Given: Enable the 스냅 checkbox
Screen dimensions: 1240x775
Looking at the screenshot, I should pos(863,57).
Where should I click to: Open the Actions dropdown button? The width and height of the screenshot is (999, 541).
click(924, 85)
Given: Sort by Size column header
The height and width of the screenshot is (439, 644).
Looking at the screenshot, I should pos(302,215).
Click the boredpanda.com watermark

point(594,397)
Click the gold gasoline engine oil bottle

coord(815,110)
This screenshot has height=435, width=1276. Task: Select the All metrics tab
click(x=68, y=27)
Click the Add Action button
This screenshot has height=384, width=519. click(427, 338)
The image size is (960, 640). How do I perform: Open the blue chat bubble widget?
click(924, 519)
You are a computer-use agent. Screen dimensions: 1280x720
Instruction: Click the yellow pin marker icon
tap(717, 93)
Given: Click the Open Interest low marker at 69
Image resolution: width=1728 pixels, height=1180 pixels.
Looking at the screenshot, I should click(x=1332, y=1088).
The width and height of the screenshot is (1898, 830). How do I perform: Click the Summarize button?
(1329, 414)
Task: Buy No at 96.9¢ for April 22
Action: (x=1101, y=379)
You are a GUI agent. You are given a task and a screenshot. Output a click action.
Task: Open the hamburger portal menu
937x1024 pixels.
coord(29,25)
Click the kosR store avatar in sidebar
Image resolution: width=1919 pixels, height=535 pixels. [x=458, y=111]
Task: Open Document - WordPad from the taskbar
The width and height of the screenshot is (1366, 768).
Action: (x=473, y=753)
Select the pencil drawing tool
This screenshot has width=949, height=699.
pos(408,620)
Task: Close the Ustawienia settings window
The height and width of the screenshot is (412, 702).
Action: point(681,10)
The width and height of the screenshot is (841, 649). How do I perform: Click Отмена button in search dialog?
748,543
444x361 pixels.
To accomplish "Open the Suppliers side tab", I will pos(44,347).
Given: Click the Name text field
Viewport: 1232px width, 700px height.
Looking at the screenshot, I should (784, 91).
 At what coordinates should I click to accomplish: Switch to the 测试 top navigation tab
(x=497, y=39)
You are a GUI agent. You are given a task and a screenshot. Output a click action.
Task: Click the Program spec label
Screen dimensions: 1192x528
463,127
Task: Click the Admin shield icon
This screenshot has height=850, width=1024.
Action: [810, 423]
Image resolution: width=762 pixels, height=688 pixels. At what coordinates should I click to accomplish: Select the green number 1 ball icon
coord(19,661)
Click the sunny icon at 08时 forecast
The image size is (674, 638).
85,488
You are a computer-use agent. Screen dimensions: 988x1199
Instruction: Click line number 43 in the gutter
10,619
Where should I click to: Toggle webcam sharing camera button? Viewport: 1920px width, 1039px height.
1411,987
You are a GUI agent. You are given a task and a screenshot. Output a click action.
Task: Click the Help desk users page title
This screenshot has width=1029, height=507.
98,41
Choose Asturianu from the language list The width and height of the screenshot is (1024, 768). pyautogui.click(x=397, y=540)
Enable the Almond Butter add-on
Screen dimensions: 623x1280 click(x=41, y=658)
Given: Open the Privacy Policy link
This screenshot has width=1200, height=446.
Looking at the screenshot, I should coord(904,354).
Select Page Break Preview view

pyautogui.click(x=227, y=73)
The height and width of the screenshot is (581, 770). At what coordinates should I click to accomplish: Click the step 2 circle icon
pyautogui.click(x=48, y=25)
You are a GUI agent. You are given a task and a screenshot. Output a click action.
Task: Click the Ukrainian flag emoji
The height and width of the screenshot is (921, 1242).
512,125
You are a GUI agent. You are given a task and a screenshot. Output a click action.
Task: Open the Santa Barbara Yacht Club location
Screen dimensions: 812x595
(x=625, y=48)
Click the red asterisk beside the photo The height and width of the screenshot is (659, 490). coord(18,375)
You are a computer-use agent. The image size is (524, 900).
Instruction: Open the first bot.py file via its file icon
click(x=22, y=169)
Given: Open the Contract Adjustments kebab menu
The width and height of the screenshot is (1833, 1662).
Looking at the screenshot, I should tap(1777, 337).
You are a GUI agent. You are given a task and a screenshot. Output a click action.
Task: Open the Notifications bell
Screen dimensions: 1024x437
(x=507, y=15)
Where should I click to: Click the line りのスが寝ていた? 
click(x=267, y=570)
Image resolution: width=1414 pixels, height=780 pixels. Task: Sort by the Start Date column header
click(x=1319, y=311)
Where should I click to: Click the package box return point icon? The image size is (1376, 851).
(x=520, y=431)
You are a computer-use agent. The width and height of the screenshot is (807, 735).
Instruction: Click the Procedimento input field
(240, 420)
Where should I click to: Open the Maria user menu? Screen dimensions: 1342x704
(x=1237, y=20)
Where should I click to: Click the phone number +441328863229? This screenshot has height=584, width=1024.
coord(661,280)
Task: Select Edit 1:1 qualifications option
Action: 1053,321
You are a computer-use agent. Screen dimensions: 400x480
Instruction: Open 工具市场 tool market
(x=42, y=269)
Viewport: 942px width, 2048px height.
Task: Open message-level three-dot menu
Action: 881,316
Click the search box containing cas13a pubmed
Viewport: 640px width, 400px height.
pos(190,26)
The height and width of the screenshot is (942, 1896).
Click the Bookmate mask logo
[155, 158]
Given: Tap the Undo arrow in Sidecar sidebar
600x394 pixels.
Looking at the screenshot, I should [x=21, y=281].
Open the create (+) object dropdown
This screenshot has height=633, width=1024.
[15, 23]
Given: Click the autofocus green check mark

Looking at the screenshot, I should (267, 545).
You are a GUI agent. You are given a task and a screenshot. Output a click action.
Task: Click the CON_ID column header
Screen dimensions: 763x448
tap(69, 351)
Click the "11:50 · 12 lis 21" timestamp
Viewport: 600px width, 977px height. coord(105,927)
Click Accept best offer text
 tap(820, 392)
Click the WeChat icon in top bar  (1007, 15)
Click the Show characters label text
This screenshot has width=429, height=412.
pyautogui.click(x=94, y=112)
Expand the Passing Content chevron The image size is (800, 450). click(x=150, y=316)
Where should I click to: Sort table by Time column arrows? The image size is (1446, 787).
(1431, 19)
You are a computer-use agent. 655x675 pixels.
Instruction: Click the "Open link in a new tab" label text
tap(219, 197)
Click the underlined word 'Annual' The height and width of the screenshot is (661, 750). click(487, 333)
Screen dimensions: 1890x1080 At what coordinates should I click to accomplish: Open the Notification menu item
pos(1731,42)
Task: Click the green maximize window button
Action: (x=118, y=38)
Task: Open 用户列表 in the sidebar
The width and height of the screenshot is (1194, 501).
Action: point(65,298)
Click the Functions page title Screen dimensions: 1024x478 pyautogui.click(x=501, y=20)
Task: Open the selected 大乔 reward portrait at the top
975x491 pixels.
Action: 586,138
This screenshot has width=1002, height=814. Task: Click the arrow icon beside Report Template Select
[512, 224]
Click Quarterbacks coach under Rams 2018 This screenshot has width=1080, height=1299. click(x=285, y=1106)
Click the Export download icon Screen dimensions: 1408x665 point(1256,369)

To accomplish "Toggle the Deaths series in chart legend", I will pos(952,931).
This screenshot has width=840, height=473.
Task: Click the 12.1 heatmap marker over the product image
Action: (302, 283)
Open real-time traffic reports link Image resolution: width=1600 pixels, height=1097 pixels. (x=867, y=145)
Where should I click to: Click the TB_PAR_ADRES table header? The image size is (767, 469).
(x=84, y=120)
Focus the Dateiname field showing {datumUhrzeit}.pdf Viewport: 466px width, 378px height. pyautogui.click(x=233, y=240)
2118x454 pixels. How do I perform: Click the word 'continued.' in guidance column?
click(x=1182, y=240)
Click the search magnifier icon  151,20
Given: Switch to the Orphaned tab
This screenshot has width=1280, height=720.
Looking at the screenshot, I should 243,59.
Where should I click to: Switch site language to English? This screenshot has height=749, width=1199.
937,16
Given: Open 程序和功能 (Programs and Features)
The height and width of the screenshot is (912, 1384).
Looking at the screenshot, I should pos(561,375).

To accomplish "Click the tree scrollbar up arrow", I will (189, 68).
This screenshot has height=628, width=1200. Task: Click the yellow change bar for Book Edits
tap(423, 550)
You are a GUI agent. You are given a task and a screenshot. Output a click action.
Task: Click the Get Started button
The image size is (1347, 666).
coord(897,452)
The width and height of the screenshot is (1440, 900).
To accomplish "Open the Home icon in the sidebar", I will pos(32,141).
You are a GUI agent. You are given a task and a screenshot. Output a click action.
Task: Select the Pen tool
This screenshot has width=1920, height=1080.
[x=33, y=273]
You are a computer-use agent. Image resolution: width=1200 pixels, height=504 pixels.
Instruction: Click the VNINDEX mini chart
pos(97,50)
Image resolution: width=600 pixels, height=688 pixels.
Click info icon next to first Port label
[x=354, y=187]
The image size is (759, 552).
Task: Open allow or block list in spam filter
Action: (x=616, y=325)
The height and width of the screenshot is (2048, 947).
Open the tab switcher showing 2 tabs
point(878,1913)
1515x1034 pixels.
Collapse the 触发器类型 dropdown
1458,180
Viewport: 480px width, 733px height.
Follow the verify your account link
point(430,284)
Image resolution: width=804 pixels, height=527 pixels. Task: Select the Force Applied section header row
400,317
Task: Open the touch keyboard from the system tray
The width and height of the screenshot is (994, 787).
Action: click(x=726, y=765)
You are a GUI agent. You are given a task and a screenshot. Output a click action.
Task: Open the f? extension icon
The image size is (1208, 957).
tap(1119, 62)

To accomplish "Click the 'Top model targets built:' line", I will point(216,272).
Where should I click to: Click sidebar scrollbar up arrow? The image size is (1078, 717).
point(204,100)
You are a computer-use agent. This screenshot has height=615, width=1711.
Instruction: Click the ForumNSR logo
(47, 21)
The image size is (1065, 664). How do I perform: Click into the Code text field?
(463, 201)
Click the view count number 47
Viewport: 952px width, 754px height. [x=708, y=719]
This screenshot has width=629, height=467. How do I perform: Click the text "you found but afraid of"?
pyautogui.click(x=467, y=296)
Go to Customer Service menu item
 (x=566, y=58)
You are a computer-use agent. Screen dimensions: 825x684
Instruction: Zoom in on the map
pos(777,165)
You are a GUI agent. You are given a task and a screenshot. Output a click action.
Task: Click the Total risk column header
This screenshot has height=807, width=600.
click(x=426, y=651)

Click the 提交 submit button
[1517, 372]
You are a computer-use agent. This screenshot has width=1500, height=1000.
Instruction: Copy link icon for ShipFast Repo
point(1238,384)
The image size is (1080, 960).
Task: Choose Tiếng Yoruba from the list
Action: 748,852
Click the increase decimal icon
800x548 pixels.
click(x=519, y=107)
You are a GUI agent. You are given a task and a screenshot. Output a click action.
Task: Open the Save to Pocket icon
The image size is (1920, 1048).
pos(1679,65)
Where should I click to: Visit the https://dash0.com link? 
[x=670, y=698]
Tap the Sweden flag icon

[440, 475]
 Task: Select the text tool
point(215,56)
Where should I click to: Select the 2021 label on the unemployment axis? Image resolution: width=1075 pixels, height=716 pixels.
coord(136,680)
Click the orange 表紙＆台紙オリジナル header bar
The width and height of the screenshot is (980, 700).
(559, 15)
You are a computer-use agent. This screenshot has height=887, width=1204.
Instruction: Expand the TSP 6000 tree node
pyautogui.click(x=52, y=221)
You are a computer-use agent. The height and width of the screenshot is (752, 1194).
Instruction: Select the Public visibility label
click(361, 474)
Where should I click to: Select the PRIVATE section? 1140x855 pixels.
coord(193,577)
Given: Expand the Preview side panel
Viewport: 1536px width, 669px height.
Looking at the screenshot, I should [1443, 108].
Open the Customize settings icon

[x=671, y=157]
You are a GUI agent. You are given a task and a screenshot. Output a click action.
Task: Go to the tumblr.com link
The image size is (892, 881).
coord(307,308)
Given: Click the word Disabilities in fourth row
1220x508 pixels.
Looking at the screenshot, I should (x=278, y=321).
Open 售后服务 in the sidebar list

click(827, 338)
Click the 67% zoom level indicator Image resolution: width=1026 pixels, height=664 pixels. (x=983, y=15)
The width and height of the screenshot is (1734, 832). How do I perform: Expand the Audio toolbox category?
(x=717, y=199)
■ ■ ■ ■
▶ **Exercise goal**:
Scan the records above for the word "title". Copy each line that has it.

▶ **Answer section**:
Task: Click the Help desk users page title
Click the Functions page title Screen dimensions: 1024x478 pyautogui.click(x=501, y=20)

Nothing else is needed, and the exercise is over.